Oscillating Water Column (OWC) Wave Energy Converters (WECs) are one of the most studied, developed and tested devices associated with Ocean Renewable Energy (ORE) today. Variations in concept design and hydrodynamic characteristics have been researched extensively, however the main issue associated with ORE is the high Levelised Cost of Energy (LCOE). One of the most promising applications devised to potentially decrease the LCOE is maritime structure integration by sharing the costs associated with construction, and lowering the costs of maintenance. This paper investigates physical model experimentation into the effect that lip extrusion of a breakwater integrated bent duct type OWC has on the performance. The importance of the investigation has implications regarding tuning of the device for site-specific breakwater integration and constructability. It is documented that a bent duct OWC observes change in its natural resonance frequency through variation in length of the swept path of the geometrical cross-section. Subsequently, lip extrusion could present a way of tuning the device to suit a site-specific sea state, and is a design consideration that will affect both optimal power absorption and constructability.
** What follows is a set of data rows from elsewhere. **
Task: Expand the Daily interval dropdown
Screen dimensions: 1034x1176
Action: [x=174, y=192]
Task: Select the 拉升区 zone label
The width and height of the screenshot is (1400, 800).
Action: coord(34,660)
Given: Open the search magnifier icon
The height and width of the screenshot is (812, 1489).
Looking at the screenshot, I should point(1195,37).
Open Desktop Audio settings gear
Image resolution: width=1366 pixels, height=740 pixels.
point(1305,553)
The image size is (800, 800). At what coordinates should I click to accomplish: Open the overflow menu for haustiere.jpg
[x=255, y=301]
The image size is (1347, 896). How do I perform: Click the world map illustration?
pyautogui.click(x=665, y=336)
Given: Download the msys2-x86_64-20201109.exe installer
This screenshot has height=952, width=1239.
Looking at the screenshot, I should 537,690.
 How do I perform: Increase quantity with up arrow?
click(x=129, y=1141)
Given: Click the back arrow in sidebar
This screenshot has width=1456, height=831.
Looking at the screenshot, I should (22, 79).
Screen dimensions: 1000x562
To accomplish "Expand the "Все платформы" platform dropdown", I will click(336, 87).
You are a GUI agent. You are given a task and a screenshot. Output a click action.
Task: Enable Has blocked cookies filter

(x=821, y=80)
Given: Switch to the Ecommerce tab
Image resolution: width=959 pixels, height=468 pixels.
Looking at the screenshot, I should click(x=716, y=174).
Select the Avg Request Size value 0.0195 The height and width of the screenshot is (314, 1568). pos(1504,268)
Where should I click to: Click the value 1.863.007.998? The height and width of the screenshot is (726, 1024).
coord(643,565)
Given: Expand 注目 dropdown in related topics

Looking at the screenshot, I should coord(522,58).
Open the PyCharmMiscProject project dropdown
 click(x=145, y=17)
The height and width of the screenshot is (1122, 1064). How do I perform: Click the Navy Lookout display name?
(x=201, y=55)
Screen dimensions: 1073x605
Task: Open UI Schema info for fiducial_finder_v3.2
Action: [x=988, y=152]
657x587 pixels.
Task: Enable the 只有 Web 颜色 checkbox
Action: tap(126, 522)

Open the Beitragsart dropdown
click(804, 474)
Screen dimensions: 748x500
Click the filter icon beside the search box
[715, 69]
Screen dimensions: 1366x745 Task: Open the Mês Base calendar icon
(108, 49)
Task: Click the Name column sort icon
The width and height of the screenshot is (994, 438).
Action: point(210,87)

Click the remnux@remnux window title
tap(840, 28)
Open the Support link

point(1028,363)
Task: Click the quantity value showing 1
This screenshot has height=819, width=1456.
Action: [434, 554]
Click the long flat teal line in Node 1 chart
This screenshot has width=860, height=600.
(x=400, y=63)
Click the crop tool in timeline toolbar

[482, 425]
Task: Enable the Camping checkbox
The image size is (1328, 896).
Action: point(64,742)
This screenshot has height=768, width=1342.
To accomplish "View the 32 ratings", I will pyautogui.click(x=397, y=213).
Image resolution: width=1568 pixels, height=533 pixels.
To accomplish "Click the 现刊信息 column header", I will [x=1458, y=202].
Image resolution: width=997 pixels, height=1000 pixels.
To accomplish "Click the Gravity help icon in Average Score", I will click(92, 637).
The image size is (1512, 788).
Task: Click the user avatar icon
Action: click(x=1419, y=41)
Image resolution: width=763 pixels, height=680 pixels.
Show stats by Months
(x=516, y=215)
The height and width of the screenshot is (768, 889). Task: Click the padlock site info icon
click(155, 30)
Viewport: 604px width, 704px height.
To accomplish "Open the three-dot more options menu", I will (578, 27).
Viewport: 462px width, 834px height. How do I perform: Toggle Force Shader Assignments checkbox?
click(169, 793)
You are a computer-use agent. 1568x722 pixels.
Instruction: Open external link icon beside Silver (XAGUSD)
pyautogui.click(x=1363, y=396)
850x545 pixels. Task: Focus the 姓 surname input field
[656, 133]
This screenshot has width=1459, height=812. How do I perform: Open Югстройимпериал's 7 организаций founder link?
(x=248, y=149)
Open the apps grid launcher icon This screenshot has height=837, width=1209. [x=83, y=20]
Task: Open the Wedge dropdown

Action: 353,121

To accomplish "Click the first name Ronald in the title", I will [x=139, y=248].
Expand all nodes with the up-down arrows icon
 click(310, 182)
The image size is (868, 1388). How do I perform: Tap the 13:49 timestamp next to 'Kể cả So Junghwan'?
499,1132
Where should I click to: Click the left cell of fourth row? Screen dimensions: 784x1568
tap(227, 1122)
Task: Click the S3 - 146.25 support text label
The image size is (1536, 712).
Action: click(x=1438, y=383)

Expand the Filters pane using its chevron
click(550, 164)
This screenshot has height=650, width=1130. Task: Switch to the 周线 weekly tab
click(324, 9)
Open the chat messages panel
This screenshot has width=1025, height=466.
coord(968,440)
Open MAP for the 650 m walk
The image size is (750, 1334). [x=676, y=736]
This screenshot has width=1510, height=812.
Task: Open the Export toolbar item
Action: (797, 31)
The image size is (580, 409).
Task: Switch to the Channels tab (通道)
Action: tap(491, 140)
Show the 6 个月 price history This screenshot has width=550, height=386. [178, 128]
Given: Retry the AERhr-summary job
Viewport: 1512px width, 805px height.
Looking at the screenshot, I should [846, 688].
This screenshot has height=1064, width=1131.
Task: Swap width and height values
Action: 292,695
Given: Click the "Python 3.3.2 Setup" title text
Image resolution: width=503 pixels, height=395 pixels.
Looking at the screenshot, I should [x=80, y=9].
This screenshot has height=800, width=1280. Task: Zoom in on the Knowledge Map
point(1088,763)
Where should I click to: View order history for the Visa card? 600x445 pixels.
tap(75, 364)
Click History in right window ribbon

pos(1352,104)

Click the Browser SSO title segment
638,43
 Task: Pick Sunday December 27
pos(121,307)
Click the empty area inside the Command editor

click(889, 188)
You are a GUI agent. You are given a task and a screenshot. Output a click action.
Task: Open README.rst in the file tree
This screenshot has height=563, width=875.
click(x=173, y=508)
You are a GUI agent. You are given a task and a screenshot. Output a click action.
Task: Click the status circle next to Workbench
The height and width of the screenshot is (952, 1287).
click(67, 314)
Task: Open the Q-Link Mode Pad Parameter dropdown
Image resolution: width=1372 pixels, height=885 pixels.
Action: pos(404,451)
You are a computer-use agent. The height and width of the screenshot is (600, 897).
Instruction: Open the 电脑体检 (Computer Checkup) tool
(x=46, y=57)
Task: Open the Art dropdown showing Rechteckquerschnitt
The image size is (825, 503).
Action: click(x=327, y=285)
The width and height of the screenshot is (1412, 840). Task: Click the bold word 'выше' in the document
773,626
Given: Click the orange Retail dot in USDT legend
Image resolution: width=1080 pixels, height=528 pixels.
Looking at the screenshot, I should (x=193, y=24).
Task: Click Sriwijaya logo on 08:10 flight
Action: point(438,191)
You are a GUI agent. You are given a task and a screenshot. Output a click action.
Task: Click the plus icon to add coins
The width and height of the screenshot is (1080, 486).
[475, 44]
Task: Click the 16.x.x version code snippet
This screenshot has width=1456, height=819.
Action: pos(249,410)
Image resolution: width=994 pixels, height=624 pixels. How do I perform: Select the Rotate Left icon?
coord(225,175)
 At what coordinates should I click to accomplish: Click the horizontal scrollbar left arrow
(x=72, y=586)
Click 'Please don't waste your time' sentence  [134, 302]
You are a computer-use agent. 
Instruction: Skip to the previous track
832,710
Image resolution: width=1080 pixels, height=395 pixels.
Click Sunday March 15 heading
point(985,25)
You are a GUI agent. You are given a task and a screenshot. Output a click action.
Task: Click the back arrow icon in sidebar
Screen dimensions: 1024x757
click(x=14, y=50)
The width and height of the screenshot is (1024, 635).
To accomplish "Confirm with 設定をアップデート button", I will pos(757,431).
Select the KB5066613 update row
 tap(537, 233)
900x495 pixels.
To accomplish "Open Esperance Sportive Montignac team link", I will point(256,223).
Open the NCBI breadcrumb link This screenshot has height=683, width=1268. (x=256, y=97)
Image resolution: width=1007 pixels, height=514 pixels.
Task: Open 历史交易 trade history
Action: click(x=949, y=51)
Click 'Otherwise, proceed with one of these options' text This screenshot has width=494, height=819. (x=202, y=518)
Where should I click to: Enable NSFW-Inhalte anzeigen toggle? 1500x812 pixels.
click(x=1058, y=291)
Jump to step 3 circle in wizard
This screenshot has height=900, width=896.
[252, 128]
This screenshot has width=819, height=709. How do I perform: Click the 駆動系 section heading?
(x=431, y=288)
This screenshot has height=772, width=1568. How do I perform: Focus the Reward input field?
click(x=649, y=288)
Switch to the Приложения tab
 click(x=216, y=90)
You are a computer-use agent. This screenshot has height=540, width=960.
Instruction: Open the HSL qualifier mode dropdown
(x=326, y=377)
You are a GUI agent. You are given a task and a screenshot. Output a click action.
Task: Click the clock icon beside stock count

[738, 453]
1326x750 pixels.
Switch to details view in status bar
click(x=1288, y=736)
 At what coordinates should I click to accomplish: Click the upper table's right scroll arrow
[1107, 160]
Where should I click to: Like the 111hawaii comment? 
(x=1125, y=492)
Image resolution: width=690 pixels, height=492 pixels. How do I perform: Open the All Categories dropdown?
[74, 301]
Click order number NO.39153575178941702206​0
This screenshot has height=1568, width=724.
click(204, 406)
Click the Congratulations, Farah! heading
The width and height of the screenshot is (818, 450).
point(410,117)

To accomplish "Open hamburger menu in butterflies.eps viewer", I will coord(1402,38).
It was found that the longer the lip extrusion the lower the performance and that the no lip extrusion case resulted in the maximum non-dimensional capture width of 2.2 compared to the maximum lip extrusion considered in this paper corresponding to 1.4. This is a positive result for construction consideration as less materials are required, however, using lip extrusion to tune OWC resonance might come at the cost of performance.

Item Type:	Refereed Conference Paper
Keywords:	oscillating water column, wave energy converter, breakwater, hydrodynamic experimentation, performance
Research Division:	Engineering
Research Group:	Maritime Engineering
Research Field:	Ocean Engineering
Objective Division:	Energy
Objective Group:	Renewable Energy
Objective Field:	Wave Energy
UTAS Author:	Howe, D (Mr Damon Howe)
UTAS Author:	Nader, J-R (Dr Jean-Roch Nader)
UTAS Author:	Orphin, J (Mr Jarrah Orphin)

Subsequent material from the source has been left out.